---- STORED DATA

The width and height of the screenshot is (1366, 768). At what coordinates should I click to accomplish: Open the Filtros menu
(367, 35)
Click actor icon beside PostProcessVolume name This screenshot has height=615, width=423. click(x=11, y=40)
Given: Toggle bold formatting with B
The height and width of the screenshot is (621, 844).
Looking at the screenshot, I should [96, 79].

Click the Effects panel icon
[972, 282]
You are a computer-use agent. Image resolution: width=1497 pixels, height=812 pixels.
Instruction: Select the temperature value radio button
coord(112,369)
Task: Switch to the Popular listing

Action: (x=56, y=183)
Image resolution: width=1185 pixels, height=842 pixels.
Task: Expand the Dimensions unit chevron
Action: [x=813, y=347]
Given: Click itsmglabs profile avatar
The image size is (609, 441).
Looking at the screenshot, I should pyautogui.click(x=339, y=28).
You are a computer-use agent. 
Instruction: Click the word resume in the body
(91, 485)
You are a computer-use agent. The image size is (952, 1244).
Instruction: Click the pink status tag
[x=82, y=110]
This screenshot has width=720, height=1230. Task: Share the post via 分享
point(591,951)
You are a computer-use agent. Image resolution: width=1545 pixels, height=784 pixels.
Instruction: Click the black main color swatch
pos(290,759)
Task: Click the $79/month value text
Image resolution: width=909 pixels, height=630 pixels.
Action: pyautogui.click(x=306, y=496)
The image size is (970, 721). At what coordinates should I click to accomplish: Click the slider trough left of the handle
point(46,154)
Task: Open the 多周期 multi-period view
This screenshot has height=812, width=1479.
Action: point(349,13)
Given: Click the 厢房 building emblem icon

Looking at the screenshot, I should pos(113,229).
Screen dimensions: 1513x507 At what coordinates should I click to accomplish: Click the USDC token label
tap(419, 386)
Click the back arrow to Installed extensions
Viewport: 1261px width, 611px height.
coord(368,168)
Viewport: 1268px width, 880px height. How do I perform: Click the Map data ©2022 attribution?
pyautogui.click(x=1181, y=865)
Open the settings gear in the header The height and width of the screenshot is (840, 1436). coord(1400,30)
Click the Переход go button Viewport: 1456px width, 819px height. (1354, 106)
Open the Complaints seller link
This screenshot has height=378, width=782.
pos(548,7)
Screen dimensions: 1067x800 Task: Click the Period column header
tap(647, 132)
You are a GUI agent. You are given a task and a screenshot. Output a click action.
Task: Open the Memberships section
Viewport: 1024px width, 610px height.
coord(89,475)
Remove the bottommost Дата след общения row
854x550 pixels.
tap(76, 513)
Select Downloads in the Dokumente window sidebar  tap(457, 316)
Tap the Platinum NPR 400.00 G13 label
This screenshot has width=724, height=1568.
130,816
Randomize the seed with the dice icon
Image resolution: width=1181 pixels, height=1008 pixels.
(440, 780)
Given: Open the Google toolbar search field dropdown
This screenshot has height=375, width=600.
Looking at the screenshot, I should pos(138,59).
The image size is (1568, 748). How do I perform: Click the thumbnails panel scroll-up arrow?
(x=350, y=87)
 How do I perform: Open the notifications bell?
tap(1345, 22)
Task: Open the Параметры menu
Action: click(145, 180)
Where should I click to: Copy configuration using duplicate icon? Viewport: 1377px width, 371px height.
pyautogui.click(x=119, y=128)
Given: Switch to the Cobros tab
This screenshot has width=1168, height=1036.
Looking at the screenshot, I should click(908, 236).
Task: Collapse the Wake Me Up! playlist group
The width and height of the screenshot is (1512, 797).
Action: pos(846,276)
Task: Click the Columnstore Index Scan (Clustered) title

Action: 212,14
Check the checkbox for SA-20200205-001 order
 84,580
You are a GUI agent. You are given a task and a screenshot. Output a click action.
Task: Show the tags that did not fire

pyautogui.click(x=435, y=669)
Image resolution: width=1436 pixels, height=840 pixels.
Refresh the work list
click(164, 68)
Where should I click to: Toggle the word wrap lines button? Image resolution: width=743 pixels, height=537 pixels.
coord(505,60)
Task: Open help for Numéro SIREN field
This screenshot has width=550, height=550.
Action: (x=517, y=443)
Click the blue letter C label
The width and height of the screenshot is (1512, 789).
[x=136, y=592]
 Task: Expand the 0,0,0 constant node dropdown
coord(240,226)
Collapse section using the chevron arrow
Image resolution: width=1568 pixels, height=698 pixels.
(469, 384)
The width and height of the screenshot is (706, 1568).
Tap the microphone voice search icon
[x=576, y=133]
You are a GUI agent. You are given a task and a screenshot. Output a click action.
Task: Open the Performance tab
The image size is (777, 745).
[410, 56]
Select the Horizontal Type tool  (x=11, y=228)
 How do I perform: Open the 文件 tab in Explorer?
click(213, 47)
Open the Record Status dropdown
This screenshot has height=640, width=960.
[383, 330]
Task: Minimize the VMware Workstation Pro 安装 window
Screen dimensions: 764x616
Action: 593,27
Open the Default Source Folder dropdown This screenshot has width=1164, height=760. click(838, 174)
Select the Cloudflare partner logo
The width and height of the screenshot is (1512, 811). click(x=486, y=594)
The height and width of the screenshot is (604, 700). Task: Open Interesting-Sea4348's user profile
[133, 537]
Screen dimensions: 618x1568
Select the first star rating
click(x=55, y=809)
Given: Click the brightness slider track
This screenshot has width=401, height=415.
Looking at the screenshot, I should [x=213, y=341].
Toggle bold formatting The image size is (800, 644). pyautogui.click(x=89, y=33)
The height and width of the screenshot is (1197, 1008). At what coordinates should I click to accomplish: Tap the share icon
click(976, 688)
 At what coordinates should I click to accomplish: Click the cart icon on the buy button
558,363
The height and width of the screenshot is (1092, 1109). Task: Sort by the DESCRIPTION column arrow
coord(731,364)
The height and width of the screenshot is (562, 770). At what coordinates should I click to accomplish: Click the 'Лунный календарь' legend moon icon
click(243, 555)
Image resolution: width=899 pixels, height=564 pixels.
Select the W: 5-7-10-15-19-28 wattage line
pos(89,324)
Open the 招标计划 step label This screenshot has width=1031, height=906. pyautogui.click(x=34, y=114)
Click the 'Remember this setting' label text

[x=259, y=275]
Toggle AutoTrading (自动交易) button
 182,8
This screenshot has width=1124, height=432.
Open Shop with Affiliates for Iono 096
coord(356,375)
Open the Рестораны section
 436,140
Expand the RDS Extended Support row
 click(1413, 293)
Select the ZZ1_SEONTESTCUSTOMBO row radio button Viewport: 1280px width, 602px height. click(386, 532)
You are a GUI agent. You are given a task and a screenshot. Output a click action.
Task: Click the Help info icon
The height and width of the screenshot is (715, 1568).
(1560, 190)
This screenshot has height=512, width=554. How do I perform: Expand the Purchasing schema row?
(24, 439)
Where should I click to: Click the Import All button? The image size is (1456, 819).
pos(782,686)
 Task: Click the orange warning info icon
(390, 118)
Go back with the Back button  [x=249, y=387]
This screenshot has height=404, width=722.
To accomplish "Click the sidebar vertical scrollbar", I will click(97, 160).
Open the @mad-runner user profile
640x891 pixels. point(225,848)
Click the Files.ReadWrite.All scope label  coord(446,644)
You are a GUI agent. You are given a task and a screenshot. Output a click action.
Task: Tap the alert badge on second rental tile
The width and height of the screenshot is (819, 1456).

--------

— EXERCISE AIM —
Rewrite every line of the listing, changing "computer-use agent" to "desktop assistant" each time it appears and leaving everything else as it is.

— SOLUTION FOR THIS EXERCISE —
The width and height of the screenshot is (1366, 768). At what coordinates should I click to accomplish: Open the Filtros menu
(367, 35)
Click actor icon beside PostProcessVolume name This screenshot has height=615, width=423. click(x=11, y=40)
Given: Toggle bold formatting with B
The height and width of the screenshot is (621, 844).
Looking at the screenshot, I should [96, 79].

Click the Effects panel icon
[972, 282]
You are a desktop assistant. Image resolution: width=1497 pixels, height=812 pixels.
Instruction: Select the temperature value radio button
coord(112,369)
Task: Switch to the Popular listing

Action: (x=56, y=183)
Image resolution: width=1185 pixels, height=842 pixels.
Task: Expand the Dimensions unit chevron
Action: [x=813, y=347]
Given: Click itsmglabs profile avatar
The image size is (609, 441).
Looking at the screenshot, I should pyautogui.click(x=339, y=28).
You are a desktop assistant. 
Instruction: Click the word resume in the body
(91, 485)
You are a desktop assistant. The image size is (952, 1244).
Instruction: Click the pink status tag
[x=82, y=110]
This screenshot has width=720, height=1230. Task: Share the post via 分享
point(591,951)
You are a desktop assistant. Image resolution: width=1545 pixels, height=784 pixels.
Instruction: Click the black main color swatch
pos(290,759)
Task: Click the $79/month value text
Image resolution: width=909 pixels, height=630 pixels.
Action: pyautogui.click(x=306, y=496)
The image size is (970, 721). At what coordinates should I click to accomplish: Click the slider trough left of the handle
point(46,154)
Task: Open the 多周期 multi-period view
This screenshot has height=812, width=1479.
Action: point(349,13)
Given: Click the 厢房 building emblem icon

Looking at the screenshot, I should pos(113,229).
Screen dimensions: 1513x507 At what coordinates should I click to accomplish: Click the USDC token label
tap(419, 386)
Click the back arrow to Installed extensions
Viewport: 1261px width, 611px height.
coord(368,168)
Viewport: 1268px width, 880px height. How do I perform: Click the Map data ©2022 attribution?
pyautogui.click(x=1181, y=865)
Open the settings gear in the header The height and width of the screenshot is (840, 1436). coord(1400,30)
Click the Переход go button Viewport: 1456px width, 819px height. (1354, 106)
Open the Complaints seller link
This screenshot has height=378, width=782.
pos(548,7)
Screen dimensions: 1067x800 Task: Click the Period column header
tap(647, 132)
You are a GUI agent. You are given a task and a screenshot. Output a click action.
Task: Open the Memberships section
Viewport: 1024px width, 610px height.
coord(89,475)
Remove the bottommost Дата след общения row
854x550 pixels.
tap(76, 513)
Select Downloads in the Dokumente window sidebar  tap(457, 316)
Tap the Platinum NPR 400.00 G13 label
This screenshot has width=724, height=1568.
130,816
Randomize the seed with the dice icon
Image resolution: width=1181 pixels, height=1008 pixels.
(440, 780)
Given: Open the Google toolbar search field dropdown
This screenshot has height=375, width=600.
Looking at the screenshot, I should pos(138,59).
The image size is (1568, 748). How do I perform: Click the thumbnails panel scroll-up arrow?
(x=350, y=87)
 How do I perform: Open the notifications bell?
tap(1345, 22)
Task: Open the Параметры menu
Action: click(145, 180)
Where should I click to: Copy configuration using duplicate icon? Viewport: 1377px width, 371px height.
pyautogui.click(x=119, y=128)
Given: Switch to the Cobros tab
This screenshot has width=1168, height=1036.
Looking at the screenshot, I should click(908, 236).
Task: Collapse the Wake Me Up! playlist group
The width and height of the screenshot is (1512, 797).
Action: pos(846,276)
Task: Click the Columnstore Index Scan (Clustered) title

Action: 212,14
Check the checkbox for SA-20200205-001 order
 84,580
You are a GUI agent. You are given a task and a screenshot. Output a click action.
Task: Show the tags that did not fire

pyautogui.click(x=435, y=669)
Image resolution: width=1436 pixels, height=840 pixels.
Refresh the work list
click(164, 68)
Where should I click to: Toggle the word wrap lines button? Image resolution: width=743 pixels, height=537 pixels.
coord(505,60)
Task: Open help for Numéro SIREN field
This screenshot has width=550, height=550.
Action: (x=517, y=443)
Click the blue letter C label
The width and height of the screenshot is (1512, 789).
[x=136, y=592]
 Task: Expand the 0,0,0 constant node dropdown
coord(240,226)
Collapse section using the chevron arrow
Image resolution: width=1568 pixels, height=698 pixels.
(469, 384)
The width and height of the screenshot is (706, 1568).
Tap the microphone voice search icon
[x=576, y=133]
You are a GUI agent. You are given a task and a screenshot. Output a click action.
Task: Open the Performance tab
The image size is (777, 745).
[410, 56]
Select the Horizontal Type tool  (x=11, y=228)
 How do I perform: Open the 文件 tab in Explorer?
click(213, 47)
Open the Record Status dropdown
This screenshot has height=640, width=960.
[383, 330]
Task: Minimize the VMware Workstation Pro 安装 window
Screen dimensions: 764x616
Action: 593,27
Open the Default Source Folder dropdown This screenshot has width=1164, height=760. click(838, 174)
Select the Cloudflare partner logo
The width and height of the screenshot is (1512, 811). click(x=486, y=594)
The height and width of the screenshot is (604, 700). Task: Open Interesting-Sea4348's user profile
[133, 537]
Screen dimensions: 618x1568
Select the first star rating
click(x=55, y=809)
Given: Click the brightness slider track
This screenshot has width=401, height=415.
Looking at the screenshot, I should [x=213, y=341].
Toggle bold formatting The image size is (800, 644). pyautogui.click(x=89, y=33)
The height and width of the screenshot is (1197, 1008). At what coordinates should I click to accomplish: Tap the share icon
click(976, 688)
 At what coordinates should I click to accomplish: Click the cart icon on the buy button
558,363
The height and width of the screenshot is (1092, 1109). Task: Sort by the DESCRIPTION column arrow
coord(731,364)
The height and width of the screenshot is (562, 770). At what coordinates should I click to accomplish: Click the 'Лунный календарь' legend moon icon
click(243, 555)
Image resolution: width=899 pixels, height=564 pixels.
Select the W: 5-7-10-15-19-28 wattage line
pos(89,324)
Open the 招标计划 step label This screenshot has width=1031, height=906. pyautogui.click(x=34, y=114)
Click the 'Remember this setting' label text

[x=259, y=275]
Toggle AutoTrading (自动交易) button
 182,8
This screenshot has width=1124, height=432.
Open Shop with Affiliates for Iono 096
coord(356,375)
Open the Рестораны section
 436,140
Expand the RDS Extended Support row
 click(1413, 293)
Select the ZZ1_SEONTESTCUSTOMBO row radio button Viewport: 1280px width, 602px height. click(386, 532)
You are a GUI agent. You are given a task and a screenshot. Output a click action.
Task: Click the Help info icon
The height and width of the screenshot is (715, 1568).
(1560, 190)
This screenshot has height=512, width=554. How do I perform: Expand the Purchasing schema row?
(24, 439)
Where should I click to: Click the Import All button? The image size is (1456, 819).
pos(782,686)
 Task: Click the orange warning info icon
(390, 118)
Go back with the Back button  [x=249, y=387]
This screenshot has height=404, width=722.
To accomplish "Click the sidebar vertical scrollbar", I will click(97, 160).
Open the @mad-runner user profile
640x891 pixels. point(225,848)
Click the Files.ReadWrite.All scope label  coord(446,644)
You are a GUI agent. You are given a task and a screenshot. Output a click action.
Task: Tap the alert badge on second rental tile
The width and height of the screenshot is (819, 1456).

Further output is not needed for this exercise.